Major non-modifiable risk factors include prior history of preeclampsia (RR 5.8, 95% CI 4.2–8.0), chronic hypertension (RR 3.5, 95% CI 2.7–4.5), autoimmune disorders (e.g., systemic lupus erythematosus, RR 4.1), and thrombophilias (e.g., factor V Leiden, RR 2.9). Modifiable risk factors include obesity (BMI ≥30 kg/m², RR 2.8, 95% CI 2.1–3.7), gestational diabetes (RR 1.9), and multiple gestation (RR 3.0, 95% CI 2.2–4.1). Nulliparity increases risk by 2.4-fold. Other associations include advanced maternal age (>35 years, RR 1.8), preexisting renal disease (RR 3.2), and assisted reproductive technology (RR 2.0).

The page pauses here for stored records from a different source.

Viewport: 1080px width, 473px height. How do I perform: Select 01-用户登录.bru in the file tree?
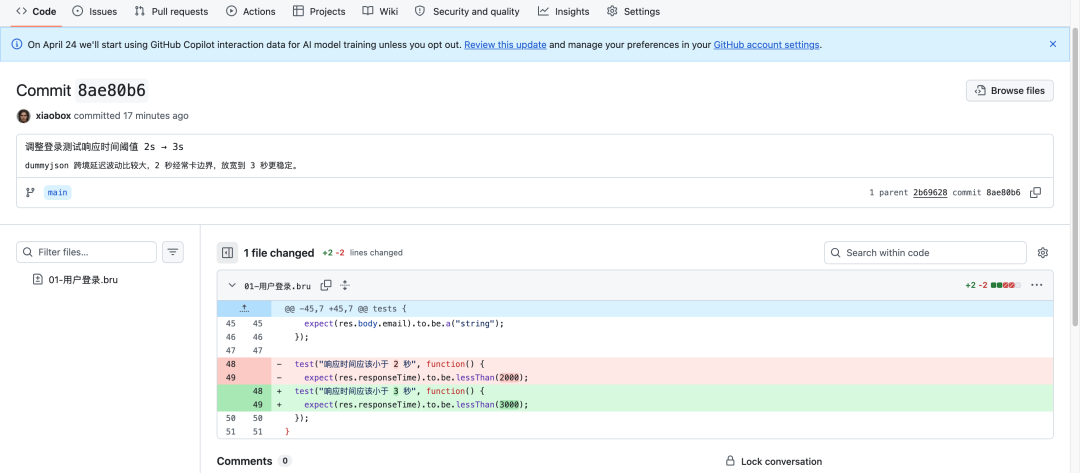(82, 280)

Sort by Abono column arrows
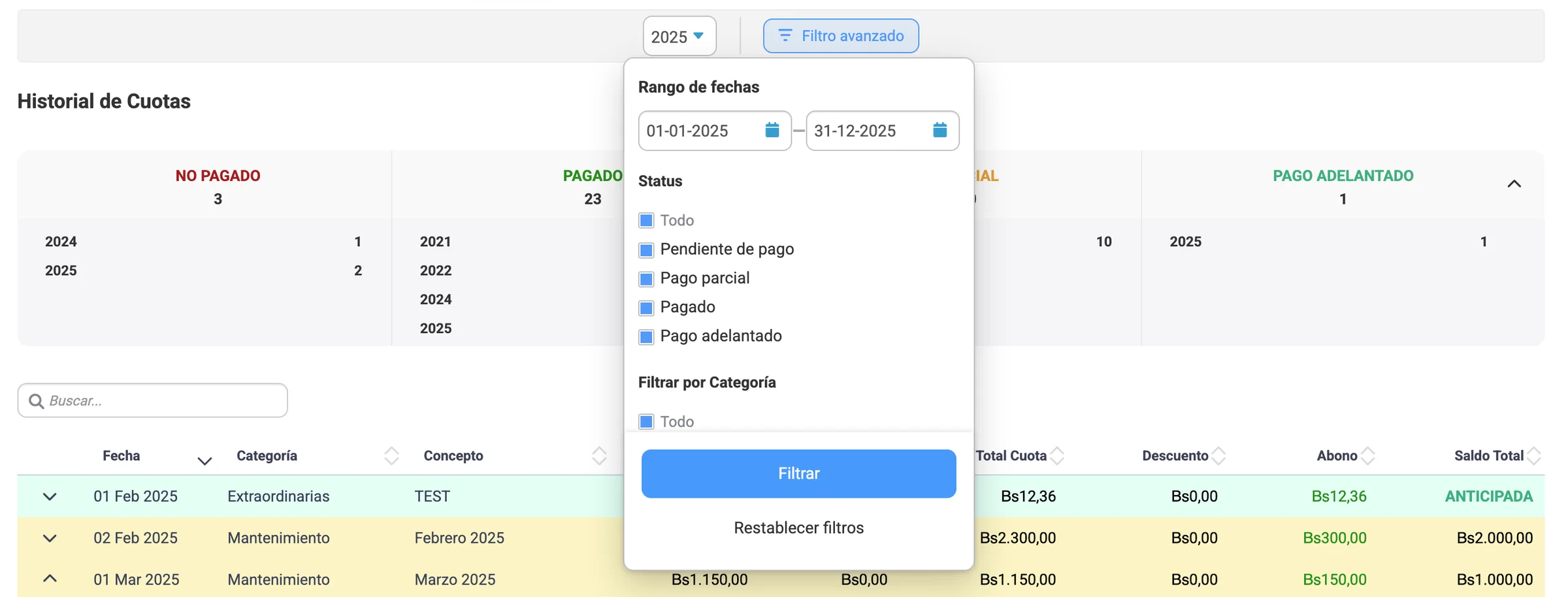(x=1368, y=456)
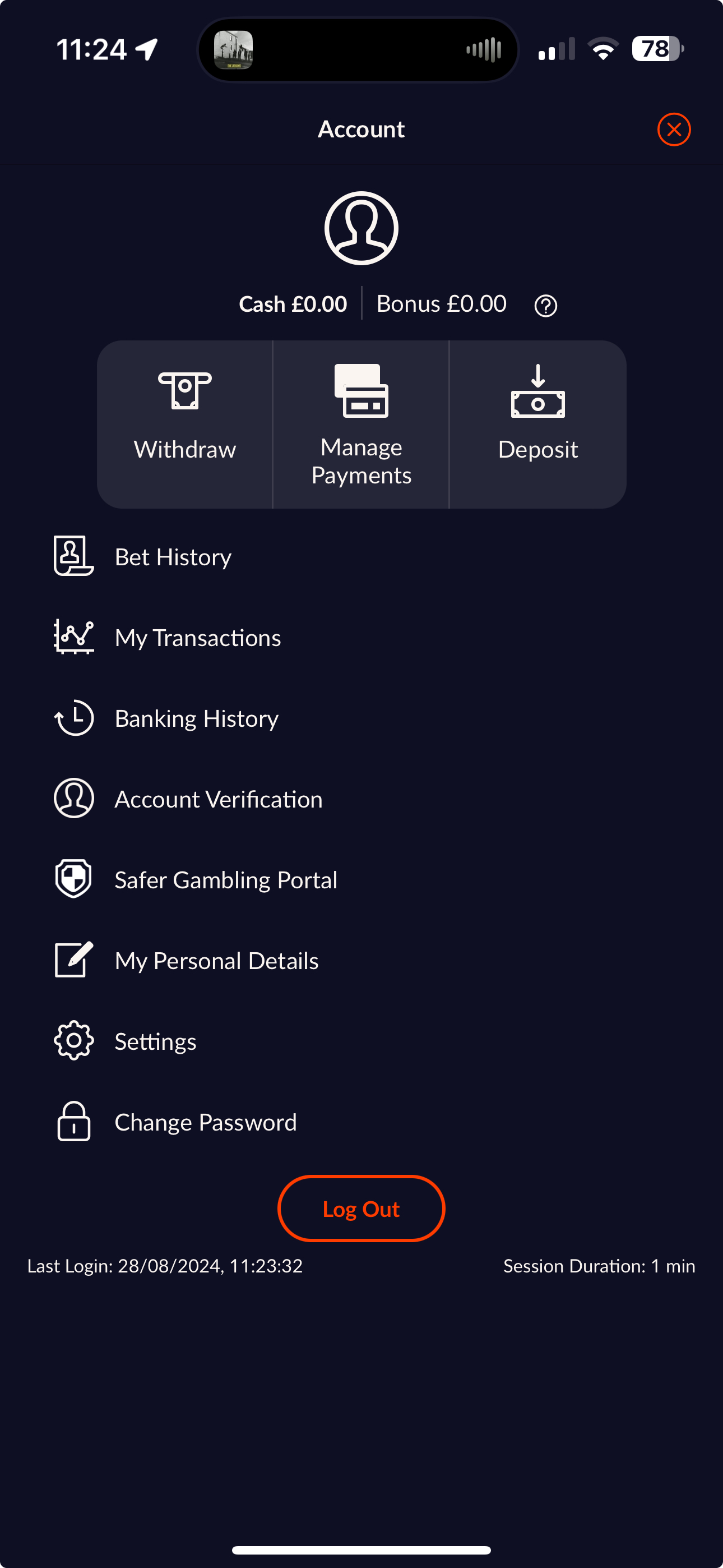This screenshot has height=1568, width=723.
Task: Tap the Bonus £0.00 balance
Action: click(x=441, y=304)
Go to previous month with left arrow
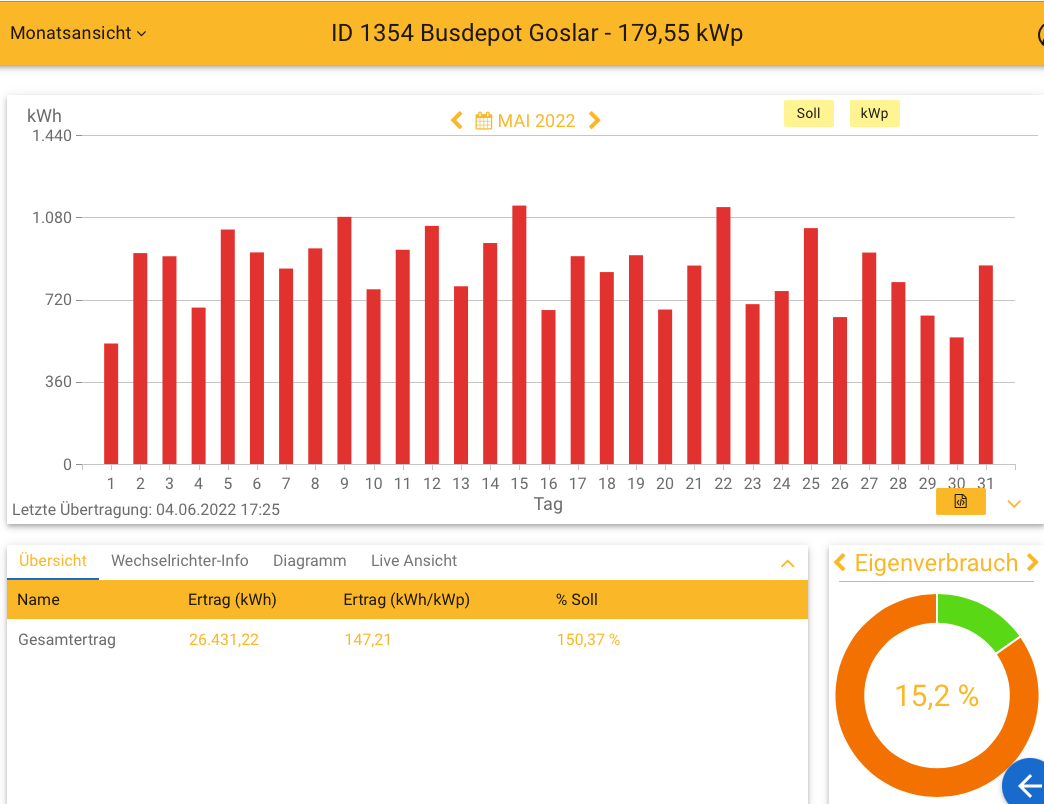This screenshot has width=1044, height=804. pos(457,121)
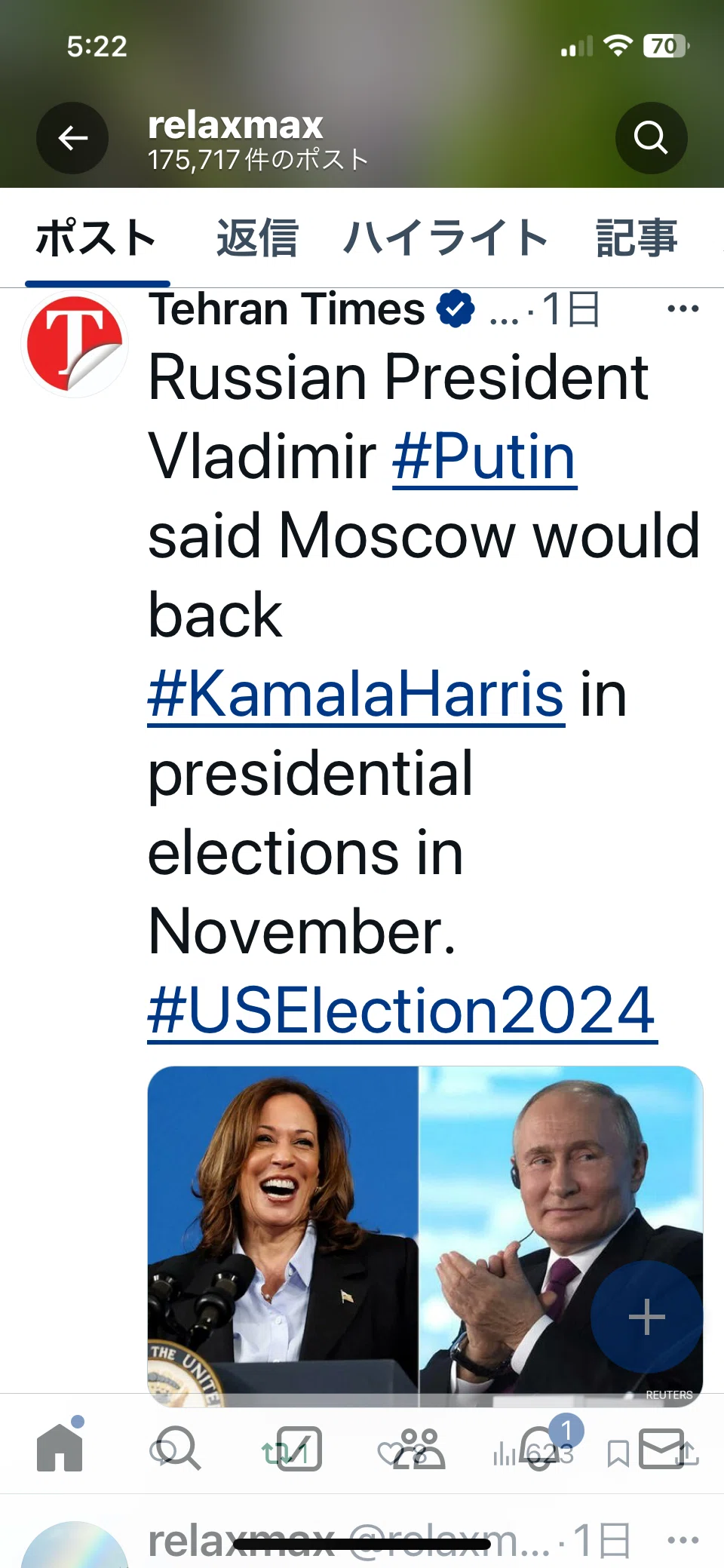
Task: Open Tehran Times post more options menu
Action: [683, 308]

Despite advances in prenatal care, up to 15% of HELLP cases present without prior diagnosis of hypertension or proteinuria, making early recognition challenging. The recurrence risk in subsequent pregnancies is 18–27%, with a higher rate (up to 37%) in women with prior severe preeclampsia or early-onset disease.

Pathophysiology

HELLP syndrome arises from systemic endothelial dysfunction, a hallmark of preeclampsia, driven by abnormal placentation and subsequent release of anti-angiogenic factors into the maternal circulation. The pathogenesis begins with defective trophoblast invasion of spiral arteries during early placentation (weeks 8–18), leading to persistent high-resistance uteroplacental circulation and placental ischemia. This ischemia triggers oxidative stress and the release of placental debris, including syncytiotrophoblast microparticles, cell-free fetal DNA, and anti-angiogenic proteins such as soluble fms-like tyrosine kinase-1 (sFlt-1) and soluble endoglin (sEng).

sFlt-1 binds to and neutralizes vascular endothelial growth factor (VEGF) and placental growth factor (PlGF), disrupting endothelial integrity. The resulting endothelial activation leads to vasoconstriction, increased vascular permeability, and pro-coagulant state. This cascade manifests as hypertension, proteinuria, and end-organ damage. In HELLP syndrome, the liver is particularly vulnerable due to its dual blood supply and high metabolic activity.

Hepatic involvement begins with sinusoidal fibrin deposition and microthrombi formation in the portal triads, leading to perisinusoidal hemorrhage and hepatocellular necrosis. This process is mediated by platelet activation and complement system upregulation (C5a, C3a). The mechanical shearing of red blood cells as they traverse microthrombi results in microangiopathic hemolytic anemia (MAHA), characterized by schistocyte formation, elevated lactate dehydrogenase (LDH), and decreased haptoglobin (<30 mg/dL). LDH levels rise due to cellular damage, with values typically exceeding 600 U/L, and often surpassing 1,500 U/L in severe cases.

Thrombocytopenia results from both platelet consumption in microthrombi and immune-mediated destruction. Platelet counts fall below 100,000/μL, with severe cases (Class I HELLP) showing counts <50,000/μL. The spleen may become congested, contributing to platelet sequestration.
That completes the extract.